EXTRACTED ENTRIES

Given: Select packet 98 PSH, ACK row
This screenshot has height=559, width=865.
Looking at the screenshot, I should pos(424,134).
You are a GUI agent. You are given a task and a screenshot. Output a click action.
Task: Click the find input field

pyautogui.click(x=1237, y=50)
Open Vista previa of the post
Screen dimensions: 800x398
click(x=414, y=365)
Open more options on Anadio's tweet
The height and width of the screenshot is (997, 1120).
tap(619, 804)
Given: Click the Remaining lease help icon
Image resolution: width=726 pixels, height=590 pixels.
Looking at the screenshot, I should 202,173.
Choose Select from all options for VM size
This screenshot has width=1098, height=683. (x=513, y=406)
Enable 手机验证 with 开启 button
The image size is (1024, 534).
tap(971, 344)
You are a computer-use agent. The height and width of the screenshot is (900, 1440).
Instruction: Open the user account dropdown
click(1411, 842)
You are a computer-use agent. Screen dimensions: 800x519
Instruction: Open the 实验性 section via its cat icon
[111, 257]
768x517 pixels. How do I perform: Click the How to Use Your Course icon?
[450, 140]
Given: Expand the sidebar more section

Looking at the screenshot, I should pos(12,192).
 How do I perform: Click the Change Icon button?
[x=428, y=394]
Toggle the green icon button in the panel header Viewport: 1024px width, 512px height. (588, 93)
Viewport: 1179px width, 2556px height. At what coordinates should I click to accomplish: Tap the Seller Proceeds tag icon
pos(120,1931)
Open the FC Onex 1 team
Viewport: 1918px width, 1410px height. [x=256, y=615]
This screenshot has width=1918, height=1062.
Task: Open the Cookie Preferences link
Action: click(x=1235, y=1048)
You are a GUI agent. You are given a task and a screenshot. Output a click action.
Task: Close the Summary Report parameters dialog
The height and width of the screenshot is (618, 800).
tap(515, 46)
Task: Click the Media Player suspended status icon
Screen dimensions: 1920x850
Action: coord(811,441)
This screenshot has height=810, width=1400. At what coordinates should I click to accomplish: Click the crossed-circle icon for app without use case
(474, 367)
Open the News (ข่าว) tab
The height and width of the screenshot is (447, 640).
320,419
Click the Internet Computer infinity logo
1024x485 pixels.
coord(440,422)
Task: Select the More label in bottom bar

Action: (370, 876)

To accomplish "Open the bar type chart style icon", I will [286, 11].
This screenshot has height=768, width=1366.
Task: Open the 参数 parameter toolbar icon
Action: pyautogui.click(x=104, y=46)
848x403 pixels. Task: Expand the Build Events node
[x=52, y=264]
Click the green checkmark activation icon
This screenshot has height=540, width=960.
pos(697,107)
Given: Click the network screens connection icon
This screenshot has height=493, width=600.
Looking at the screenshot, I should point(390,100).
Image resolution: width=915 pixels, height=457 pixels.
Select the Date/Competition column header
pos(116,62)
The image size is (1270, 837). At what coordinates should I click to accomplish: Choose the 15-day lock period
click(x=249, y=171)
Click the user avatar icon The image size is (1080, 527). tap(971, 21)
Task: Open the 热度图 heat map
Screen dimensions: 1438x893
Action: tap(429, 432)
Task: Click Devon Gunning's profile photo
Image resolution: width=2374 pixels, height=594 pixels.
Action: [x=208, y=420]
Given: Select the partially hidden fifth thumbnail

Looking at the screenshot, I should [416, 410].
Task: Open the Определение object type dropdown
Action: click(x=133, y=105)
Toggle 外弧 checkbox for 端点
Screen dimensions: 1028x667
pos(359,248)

WHAT YOU SHOULD DO
Retype the records above in full, exactly as they appear.

WRITTEN ANSWER
Given: Select packet 98 PSH, ACK row
This screenshot has height=559, width=865.
Looking at the screenshot, I should pos(424,134).
You are a GUI agent. You are given a task and a screenshot. Output a click action.
Task: Click the find input field

pyautogui.click(x=1237, y=50)
Open Vista previa of the post
Screen dimensions: 800x398
click(x=414, y=365)
Open more options on Anadio's tweet
The height and width of the screenshot is (997, 1120).
tap(619, 804)
Given: Click the Remaining lease help icon
Image resolution: width=726 pixels, height=590 pixels.
Looking at the screenshot, I should 202,173.
Choose Select from all options for VM size
This screenshot has width=1098, height=683. (x=513, y=406)
Enable 手机验证 with 开启 button
The image size is (1024, 534).
tap(971, 344)
You are a computer-use agent. The height and width of the screenshot is (900, 1440).
Instruction: Open the user account dropdown
click(1411, 842)
You are a computer-use agent. Screen dimensions: 800x519
Instruction: Open the 实验性 section via its cat icon
[111, 257]
768x517 pixels. How do I perform: Click the How to Use Your Course icon?
[450, 140]
Given: Expand the sidebar more section

Looking at the screenshot, I should pos(12,192).
 How do I perform: Click the Change Icon button?
[x=428, y=394]
Toggle the green icon button in the panel header Viewport: 1024px width, 512px height. (588, 93)
Viewport: 1179px width, 2556px height. At what coordinates should I click to accomplish: Tap the Seller Proceeds tag icon
pos(120,1931)
Open the FC Onex 1 team
Viewport: 1918px width, 1410px height. [x=256, y=615]
This screenshot has width=1918, height=1062.
Task: Open the Cookie Preferences link
Action: click(x=1235, y=1048)
You are a GUI agent. You are given a task and a screenshot. Output a click action.
Task: Close the Summary Report parameters dialog
The height and width of the screenshot is (618, 800).
tap(515, 46)
Task: Click the Media Player suspended status icon
Screen dimensions: 1920x850
Action: coord(811,441)
This screenshot has height=810, width=1400. At what coordinates should I click to accomplish: Click the crossed-circle icon for app without use case
(474, 367)
Open the News (ข่าว) tab
The height and width of the screenshot is (447, 640).
320,419
Click the Internet Computer infinity logo
1024x485 pixels.
coord(440,422)
Task: Select the More label in bottom bar

Action: (370, 876)

To accomplish "Open the bar type chart style icon", I will [286, 11].
This screenshot has height=768, width=1366.
Task: Open the 参数 parameter toolbar icon
Action: pyautogui.click(x=104, y=46)
848x403 pixels. Task: Expand the Build Events node
[x=52, y=264]
Click the green checkmark activation icon
This screenshot has height=540, width=960.
pos(697,107)
Given: Click the network screens connection icon
This screenshot has height=493, width=600.
Looking at the screenshot, I should point(390,100).
Image resolution: width=915 pixels, height=457 pixels.
Select the Date/Competition column header
pos(116,62)
The image size is (1270, 837). At what coordinates should I click to accomplish: Choose the 15-day lock period
click(x=249, y=171)
Click the user avatar icon The image size is (1080, 527). tap(971, 21)
Task: Open the 热度图 heat map
Screen dimensions: 1438x893
Action: tap(429, 432)
Task: Click Devon Gunning's profile photo
Image resolution: width=2374 pixels, height=594 pixels.
Action: [x=208, y=420]
Given: Select the partially hidden fifth thumbnail

Looking at the screenshot, I should [416, 410].
Task: Open the Определение object type dropdown
Action: click(x=133, y=105)
Toggle 外弧 checkbox for 端点
Screen dimensions: 1028x667
pos(359,248)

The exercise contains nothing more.